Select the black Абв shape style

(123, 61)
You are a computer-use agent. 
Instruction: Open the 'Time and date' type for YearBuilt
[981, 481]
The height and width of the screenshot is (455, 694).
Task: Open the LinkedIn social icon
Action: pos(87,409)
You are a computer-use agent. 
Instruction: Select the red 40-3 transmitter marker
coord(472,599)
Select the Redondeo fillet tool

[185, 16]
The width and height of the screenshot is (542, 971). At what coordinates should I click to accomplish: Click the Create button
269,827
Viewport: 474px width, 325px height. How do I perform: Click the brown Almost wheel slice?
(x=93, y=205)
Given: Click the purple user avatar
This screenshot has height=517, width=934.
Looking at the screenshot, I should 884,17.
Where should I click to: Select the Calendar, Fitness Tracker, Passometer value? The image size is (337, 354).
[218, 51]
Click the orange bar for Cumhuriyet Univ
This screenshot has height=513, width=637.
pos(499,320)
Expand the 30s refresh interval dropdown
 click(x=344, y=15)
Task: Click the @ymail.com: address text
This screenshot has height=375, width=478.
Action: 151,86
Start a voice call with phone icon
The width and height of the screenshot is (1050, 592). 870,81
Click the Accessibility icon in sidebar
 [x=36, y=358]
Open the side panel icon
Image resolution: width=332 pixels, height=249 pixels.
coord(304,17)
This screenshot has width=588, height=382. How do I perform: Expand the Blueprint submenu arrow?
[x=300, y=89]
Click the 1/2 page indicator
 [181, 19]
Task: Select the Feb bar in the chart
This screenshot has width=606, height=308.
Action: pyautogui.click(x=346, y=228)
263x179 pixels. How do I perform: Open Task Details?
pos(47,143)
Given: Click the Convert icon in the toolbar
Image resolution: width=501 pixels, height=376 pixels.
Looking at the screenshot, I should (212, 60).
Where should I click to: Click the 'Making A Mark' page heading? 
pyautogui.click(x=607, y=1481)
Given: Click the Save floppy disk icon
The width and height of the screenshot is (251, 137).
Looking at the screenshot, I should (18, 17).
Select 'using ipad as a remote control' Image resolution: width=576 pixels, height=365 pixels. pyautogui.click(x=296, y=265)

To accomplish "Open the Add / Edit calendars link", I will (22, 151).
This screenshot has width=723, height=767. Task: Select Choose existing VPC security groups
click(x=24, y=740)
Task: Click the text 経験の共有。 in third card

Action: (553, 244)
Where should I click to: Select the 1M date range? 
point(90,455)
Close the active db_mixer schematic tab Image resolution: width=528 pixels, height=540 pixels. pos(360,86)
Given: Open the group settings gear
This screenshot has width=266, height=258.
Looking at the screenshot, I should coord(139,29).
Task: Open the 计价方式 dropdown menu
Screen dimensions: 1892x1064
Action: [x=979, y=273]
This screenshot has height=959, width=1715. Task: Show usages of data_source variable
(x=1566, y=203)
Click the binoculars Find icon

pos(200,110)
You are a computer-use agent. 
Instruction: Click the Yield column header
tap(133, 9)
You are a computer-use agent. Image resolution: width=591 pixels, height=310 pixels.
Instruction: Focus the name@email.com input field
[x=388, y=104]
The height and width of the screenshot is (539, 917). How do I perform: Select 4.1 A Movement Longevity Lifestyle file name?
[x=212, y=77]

■ ■ ■ ■ ■ ■ ■

» **About this exercise**: Output the records again in full. Keep every character as written.

» **Task answer**:
Select the black Абв shape style

(123, 61)
You are a computer-use agent. 
Instruction: Open the 'Time and date' type for YearBuilt
[981, 481]
The height and width of the screenshot is (455, 694).
Task: Open the LinkedIn social icon
Action: pos(87,409)
You are a computer-use agent. 
Instruction: Select the red 40-3 transmitter marker
coord(472,599)
Select the Redondeo fillet tool

[185, 16]
The width and height of the screenshot is (542, 971). At what coordinates should I click to accomplish: Click the Create button
269,827
Viewport: 474px width, 325px height. How do I perform: Click the brown Almost wheel slice?
(x=93, y=205)
Given: Click the purple user avatar
This screenshot has height=517, width=934.
Looking at the screenshot, I should 884,17.
Where should I click to: Select the Calendar, Fitness Tracker, Passometer value? The image size is (337, 354).
[218, 51]
Click the orange bar for Cumhuriyet Univ
This screenshot has height=513, width=637.
pos(499,320)
Expand the 30s refresh interval dropdown
 click(x=344, y=15)
Task: Click the @ymail.com: address text
This screenshot has height=375, width=478.
Action: 151,86
Start a voice call with phone icon
The width and height of the screenshot is (1050, 592). 870,81
Click the Accessibility icon in sidebar
 [x=36, y=358]
Open the side panel icon
Image resolution: width=332 pixels, height=249 pixels.
coord(304,17)
This screenshot has width=588, height=382. How do I perform: Expand the Blueprint submenu arrow?
[x=300, y=89]
Click the 1/2 page indicator
 [181, 19]
Task: Select the Feb bar in the chart
This screenshot has width=606, height=308.
Action: pyautogui.click(x=346, y=228)
263x179 pixels. How do I perform: Open Task Details?
pos(47,143)
Given: Click the Convert icon in the toolbar
Image resolution: width=501 pixels, height=376 pixels.
Looking at the screenshot, I should (212, 60).
Where should I click to: Click the 'Making A Mark' page heading? 
pyautogui.click(x=607, y=1481)
Given: Click the Save floppy disk icon
The width and height of the screenshot is (251, 137).
Looking at the screenshot, I should (18, 17).
Select 'using ipad as a remote control' Image resolution: width=576 pixels, height=365 pixels. pyautogui.click(x=296, y=265)

To accomplish "Open the Add / Edit calendars link", I will (22, 151).
This screenshot has width=723, height=767. Task: Select Choose existing VPC security groups
click(x=24, y=740)
Task: Click the text 経験の共有。 in third card

Action: (553, 244)
Where should I click to: Select the 1M date range? 
point(90,455)
Close the active db_mixer schematic tab Image resolution: width=528 pixels, height=540 pixels. pos(360,86)
Given: Open the group settings gear
This screenshot has width=266, height=258.
Looking at the screenshot, I should coord(139,29).
Task: Open the 计价方式 dropdown menu
Screen dimensions: 1892x1064
Action: [x=979, y=273]
This screenshot has height=959, width=1715. Task: Show usages of data_source variable
(x=1566, y=203)
Click the binoculars Find icon

pos(200,110)
You are a computer-use agent. 
Instruction: Click the Yield column header
tap(133, 9)
You are a computer-use agent. Image resolution: width=591 pixels, height=310 pixels.
Instruction: Focus the name@email.com input field
[x=388, y=104]
The height and width of the screenshot is (539, 917). How do I perform: Select 4.1 A Movement Longevity Lifestyle file name?
[x=212, y=77]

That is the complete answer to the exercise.